*YOUR TASK*. Repeat, exactly as written, the lines of the records below from the first through the line with "Given: Close the", but none past it.

*DATA RECORDS*.
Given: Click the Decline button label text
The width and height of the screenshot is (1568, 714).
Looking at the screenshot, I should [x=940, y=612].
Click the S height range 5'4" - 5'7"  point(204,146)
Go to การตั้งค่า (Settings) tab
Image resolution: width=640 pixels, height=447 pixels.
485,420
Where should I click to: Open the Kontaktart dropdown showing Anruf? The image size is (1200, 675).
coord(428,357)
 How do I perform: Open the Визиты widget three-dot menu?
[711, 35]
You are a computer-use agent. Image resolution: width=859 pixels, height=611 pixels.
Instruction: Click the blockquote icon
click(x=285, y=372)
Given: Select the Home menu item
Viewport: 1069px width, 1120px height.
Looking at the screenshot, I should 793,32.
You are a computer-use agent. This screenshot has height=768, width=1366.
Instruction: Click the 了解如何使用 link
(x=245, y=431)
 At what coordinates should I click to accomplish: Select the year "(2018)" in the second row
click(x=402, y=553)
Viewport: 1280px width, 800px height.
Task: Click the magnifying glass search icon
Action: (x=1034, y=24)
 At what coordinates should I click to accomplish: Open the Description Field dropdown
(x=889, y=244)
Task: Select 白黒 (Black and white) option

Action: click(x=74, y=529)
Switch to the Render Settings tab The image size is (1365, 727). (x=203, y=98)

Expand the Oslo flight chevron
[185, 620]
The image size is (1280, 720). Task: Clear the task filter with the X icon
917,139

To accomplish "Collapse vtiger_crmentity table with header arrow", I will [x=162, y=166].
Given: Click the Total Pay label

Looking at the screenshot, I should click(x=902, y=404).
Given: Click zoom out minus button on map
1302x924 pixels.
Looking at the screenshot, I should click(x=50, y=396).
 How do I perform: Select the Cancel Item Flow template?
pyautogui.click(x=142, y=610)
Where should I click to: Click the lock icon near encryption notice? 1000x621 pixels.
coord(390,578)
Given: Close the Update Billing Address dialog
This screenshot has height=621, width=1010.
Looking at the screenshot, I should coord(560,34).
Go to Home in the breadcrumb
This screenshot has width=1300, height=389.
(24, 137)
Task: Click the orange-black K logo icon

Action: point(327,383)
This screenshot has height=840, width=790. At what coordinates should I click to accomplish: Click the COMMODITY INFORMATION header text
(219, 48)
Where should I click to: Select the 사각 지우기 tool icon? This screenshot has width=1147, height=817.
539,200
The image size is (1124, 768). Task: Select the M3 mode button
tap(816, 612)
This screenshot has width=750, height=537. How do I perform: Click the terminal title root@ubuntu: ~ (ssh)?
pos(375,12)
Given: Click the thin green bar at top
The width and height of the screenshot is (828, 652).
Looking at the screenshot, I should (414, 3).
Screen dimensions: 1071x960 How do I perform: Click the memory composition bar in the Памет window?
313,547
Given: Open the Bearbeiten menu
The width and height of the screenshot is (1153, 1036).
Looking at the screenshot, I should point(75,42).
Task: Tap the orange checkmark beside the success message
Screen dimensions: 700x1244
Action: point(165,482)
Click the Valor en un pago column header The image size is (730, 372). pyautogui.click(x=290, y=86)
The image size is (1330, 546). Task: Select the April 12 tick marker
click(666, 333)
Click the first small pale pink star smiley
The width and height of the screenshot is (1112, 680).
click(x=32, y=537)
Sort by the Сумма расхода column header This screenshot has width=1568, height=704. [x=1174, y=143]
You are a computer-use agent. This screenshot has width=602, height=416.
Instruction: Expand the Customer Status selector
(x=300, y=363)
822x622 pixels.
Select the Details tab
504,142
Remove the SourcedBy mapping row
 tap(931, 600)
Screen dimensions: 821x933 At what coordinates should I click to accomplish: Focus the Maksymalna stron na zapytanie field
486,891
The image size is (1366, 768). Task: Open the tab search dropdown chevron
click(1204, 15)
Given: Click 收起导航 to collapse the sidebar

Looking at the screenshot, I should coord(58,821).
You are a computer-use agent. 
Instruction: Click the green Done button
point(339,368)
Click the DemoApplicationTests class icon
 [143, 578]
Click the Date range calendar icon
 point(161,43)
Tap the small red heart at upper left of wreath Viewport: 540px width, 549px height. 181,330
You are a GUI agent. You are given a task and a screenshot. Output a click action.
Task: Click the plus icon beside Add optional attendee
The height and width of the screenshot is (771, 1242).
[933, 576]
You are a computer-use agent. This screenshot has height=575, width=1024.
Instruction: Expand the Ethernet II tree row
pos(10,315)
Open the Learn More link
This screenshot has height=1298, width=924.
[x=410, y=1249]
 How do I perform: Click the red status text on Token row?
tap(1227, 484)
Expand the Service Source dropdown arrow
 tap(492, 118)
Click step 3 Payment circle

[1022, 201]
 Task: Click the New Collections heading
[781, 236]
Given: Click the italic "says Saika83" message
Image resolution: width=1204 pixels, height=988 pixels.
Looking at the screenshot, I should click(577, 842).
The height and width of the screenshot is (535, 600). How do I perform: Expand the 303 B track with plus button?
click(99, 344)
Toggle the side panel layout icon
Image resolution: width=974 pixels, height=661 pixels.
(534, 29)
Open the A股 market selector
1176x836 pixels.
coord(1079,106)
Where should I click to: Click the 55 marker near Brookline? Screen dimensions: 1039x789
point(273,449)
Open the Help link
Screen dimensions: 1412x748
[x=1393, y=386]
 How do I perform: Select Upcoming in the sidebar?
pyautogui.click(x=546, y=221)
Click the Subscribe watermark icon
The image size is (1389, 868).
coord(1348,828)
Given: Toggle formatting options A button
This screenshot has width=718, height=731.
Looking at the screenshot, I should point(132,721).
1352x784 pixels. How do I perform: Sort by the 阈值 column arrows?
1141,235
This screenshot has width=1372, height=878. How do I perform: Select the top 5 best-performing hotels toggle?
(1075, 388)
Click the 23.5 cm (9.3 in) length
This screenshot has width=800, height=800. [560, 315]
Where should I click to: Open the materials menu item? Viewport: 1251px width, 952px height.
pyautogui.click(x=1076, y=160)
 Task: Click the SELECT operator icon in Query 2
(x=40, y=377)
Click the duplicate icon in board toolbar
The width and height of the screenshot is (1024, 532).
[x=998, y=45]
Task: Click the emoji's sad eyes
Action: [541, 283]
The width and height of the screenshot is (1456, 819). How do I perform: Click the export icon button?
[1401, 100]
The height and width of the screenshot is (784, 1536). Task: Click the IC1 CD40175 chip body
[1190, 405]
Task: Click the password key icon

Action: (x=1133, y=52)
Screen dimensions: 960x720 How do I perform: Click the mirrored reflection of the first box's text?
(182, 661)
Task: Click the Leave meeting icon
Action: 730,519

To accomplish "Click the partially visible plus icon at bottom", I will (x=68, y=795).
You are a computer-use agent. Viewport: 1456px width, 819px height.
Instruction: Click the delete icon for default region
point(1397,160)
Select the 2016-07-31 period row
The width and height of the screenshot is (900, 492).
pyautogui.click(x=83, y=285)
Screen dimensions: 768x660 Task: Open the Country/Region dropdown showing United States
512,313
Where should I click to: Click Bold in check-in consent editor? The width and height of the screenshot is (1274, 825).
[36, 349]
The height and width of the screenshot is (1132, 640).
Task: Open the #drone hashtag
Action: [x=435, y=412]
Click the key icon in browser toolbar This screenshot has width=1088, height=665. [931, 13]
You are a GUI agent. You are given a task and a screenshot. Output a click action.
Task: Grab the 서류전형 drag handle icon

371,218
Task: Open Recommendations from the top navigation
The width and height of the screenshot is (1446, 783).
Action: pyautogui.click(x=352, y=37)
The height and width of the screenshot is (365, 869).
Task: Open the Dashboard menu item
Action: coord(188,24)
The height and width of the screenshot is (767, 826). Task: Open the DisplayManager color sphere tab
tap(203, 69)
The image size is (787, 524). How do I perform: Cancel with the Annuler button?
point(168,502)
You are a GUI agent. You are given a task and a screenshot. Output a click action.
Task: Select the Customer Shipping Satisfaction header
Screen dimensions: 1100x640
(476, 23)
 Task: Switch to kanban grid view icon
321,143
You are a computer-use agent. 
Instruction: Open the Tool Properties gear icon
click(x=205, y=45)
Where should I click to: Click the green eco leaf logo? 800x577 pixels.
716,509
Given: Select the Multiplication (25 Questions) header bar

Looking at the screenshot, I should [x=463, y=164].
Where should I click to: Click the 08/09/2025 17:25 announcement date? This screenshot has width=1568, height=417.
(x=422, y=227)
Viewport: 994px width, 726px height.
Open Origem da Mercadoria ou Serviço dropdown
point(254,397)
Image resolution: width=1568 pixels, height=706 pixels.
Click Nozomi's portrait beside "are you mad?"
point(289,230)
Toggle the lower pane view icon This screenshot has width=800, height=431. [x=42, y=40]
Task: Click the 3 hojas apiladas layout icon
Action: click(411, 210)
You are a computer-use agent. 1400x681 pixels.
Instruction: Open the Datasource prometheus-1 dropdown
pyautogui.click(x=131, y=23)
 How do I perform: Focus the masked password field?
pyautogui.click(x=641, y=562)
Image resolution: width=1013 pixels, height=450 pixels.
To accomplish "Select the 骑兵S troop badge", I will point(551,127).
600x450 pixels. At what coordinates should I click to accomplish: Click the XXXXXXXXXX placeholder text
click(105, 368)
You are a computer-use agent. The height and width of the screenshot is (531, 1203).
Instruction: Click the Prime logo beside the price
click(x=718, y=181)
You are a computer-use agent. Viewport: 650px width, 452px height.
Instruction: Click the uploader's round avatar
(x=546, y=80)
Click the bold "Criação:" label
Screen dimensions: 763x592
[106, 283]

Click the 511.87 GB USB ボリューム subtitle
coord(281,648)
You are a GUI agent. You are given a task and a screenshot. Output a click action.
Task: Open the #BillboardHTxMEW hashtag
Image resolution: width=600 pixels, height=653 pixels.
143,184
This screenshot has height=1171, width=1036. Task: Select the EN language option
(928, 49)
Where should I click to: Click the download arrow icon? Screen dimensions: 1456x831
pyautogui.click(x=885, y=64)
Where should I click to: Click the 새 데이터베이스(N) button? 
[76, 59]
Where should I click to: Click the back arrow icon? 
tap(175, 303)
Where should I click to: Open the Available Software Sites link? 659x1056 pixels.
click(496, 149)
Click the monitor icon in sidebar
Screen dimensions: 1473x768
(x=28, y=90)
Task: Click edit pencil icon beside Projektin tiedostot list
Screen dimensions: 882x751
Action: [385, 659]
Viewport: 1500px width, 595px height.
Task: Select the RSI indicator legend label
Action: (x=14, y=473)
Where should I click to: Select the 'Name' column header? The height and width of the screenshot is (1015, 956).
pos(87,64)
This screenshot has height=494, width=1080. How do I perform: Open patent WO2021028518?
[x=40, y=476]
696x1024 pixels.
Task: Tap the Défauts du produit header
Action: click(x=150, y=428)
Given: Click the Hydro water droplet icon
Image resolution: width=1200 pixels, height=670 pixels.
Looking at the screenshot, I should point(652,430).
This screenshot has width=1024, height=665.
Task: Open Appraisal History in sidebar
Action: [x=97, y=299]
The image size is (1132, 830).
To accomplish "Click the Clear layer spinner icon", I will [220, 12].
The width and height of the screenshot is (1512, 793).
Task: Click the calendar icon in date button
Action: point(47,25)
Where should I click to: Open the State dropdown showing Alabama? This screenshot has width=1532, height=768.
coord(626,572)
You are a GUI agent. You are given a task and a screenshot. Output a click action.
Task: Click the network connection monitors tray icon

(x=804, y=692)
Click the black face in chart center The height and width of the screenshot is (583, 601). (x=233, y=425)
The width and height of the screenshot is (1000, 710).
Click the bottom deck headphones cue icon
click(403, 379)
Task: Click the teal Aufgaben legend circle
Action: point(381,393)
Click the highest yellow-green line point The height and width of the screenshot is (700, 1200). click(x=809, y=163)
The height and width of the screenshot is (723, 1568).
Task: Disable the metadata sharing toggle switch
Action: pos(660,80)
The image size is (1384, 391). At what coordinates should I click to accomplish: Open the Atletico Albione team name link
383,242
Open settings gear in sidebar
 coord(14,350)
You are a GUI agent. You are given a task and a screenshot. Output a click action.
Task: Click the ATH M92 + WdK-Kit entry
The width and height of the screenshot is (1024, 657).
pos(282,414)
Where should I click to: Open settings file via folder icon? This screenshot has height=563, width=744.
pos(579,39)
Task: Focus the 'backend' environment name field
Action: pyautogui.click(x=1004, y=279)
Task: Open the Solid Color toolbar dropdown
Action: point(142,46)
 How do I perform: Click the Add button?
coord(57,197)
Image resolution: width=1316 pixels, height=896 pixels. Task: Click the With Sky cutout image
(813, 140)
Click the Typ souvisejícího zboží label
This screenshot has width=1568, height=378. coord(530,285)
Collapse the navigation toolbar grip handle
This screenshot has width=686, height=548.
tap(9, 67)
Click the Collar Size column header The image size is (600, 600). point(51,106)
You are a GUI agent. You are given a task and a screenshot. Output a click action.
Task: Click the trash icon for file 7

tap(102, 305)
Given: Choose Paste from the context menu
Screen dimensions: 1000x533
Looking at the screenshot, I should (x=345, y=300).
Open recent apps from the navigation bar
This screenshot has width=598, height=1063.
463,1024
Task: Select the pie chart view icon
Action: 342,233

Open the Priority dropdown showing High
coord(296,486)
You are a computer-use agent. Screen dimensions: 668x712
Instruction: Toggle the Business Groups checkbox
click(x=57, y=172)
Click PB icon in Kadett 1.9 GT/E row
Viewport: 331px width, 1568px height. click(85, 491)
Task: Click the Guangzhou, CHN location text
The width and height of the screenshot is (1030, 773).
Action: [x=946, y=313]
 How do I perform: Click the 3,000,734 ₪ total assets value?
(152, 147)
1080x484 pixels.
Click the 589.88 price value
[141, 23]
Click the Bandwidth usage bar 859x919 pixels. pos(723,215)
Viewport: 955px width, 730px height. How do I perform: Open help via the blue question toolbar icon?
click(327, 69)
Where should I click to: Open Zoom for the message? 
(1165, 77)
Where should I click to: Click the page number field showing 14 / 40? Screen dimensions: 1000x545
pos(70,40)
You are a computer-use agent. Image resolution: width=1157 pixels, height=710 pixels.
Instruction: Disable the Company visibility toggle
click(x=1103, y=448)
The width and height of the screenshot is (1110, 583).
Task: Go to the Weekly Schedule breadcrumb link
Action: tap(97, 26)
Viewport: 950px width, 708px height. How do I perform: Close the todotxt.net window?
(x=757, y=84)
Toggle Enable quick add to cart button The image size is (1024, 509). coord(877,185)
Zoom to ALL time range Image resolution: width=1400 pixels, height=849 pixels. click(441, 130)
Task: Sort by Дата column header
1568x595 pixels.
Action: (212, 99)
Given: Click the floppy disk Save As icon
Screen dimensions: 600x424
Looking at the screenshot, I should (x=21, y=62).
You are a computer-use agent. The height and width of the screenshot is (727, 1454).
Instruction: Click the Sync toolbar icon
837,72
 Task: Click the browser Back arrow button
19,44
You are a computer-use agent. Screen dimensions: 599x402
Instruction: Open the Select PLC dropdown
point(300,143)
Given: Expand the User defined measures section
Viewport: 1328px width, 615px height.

*SOLVED PROBLEM*.
Given: Click the Decline button label text
The width and height of the screenshot is (1568, 714).
Looking at the screenshot, I should [x=940, y=612].
Click the S height range 5'4" - 5'7"  point(204,146)
Go to การตั้งค่า (Settings) tab
Image resolution: width=640 pixels, height=447 pixels.
485,420
Where should I click to: Open the Kontaktart dropdown showing Anruf? The image size is (1200, 675).
coord(428,357)
 How do I perform: Open the Визиты widget three-dot menu?
[711, 35]
You are a computer-use agent. Image resolution: width=859 pixels, height=611 pixels.
Instruction: Click the blockquote icon
click(x=285, y=372)
Given: Select the Home menu item
Viewport: 1069px width, 1120px height.
Looking at the screenshot, I should 793,32.
You are a computer-use agent. This screenshot has height=768, width=1366.
Instruction: Click the 了解如何使用 link
(x=245, y=431)
 At what coordinates should I click to accomplish: Select the year "(2018)" in the second row
click(x=402, y=553)
Viewport: 1280px width, 800px height.
Task: Click the magnifying glass search icon
Action: (x=1034, y=24)
 At what coordinates should I click to accomplish: Open the Description Field dropdown
(x=889, y=244)
Task: Select 白黒 (Black and white) option

Action: click(x=74, y=529)
Switch to the Render Settings tab The image size is (1365, 727). (x=203, y=98)

Expand the Oslo flight chevron
[185, 620]
The image size is (1280, 720). Task: Clear the task filter with the X icon
917,139

To accomplish "Collapse vtiger_crmentity table with header arrow", I will [x=162, y=166].
Given: Click the Total Pay label

Looking at the screenshot, I should click(x=902, y=404).
Given: Click zoom out minus button on map
1302x924 pixels.
Looking at the screenshot, I should click(x=50, y=396).
 How do I perform: Select the Cancel Item Flow template?
pyautogui.click(x=142, y=610)
Where should I click to: Click the lock icon near encryption notice? 1000x621 pixels.
coord(390,578)
Given: Close the Update Billing Address dialog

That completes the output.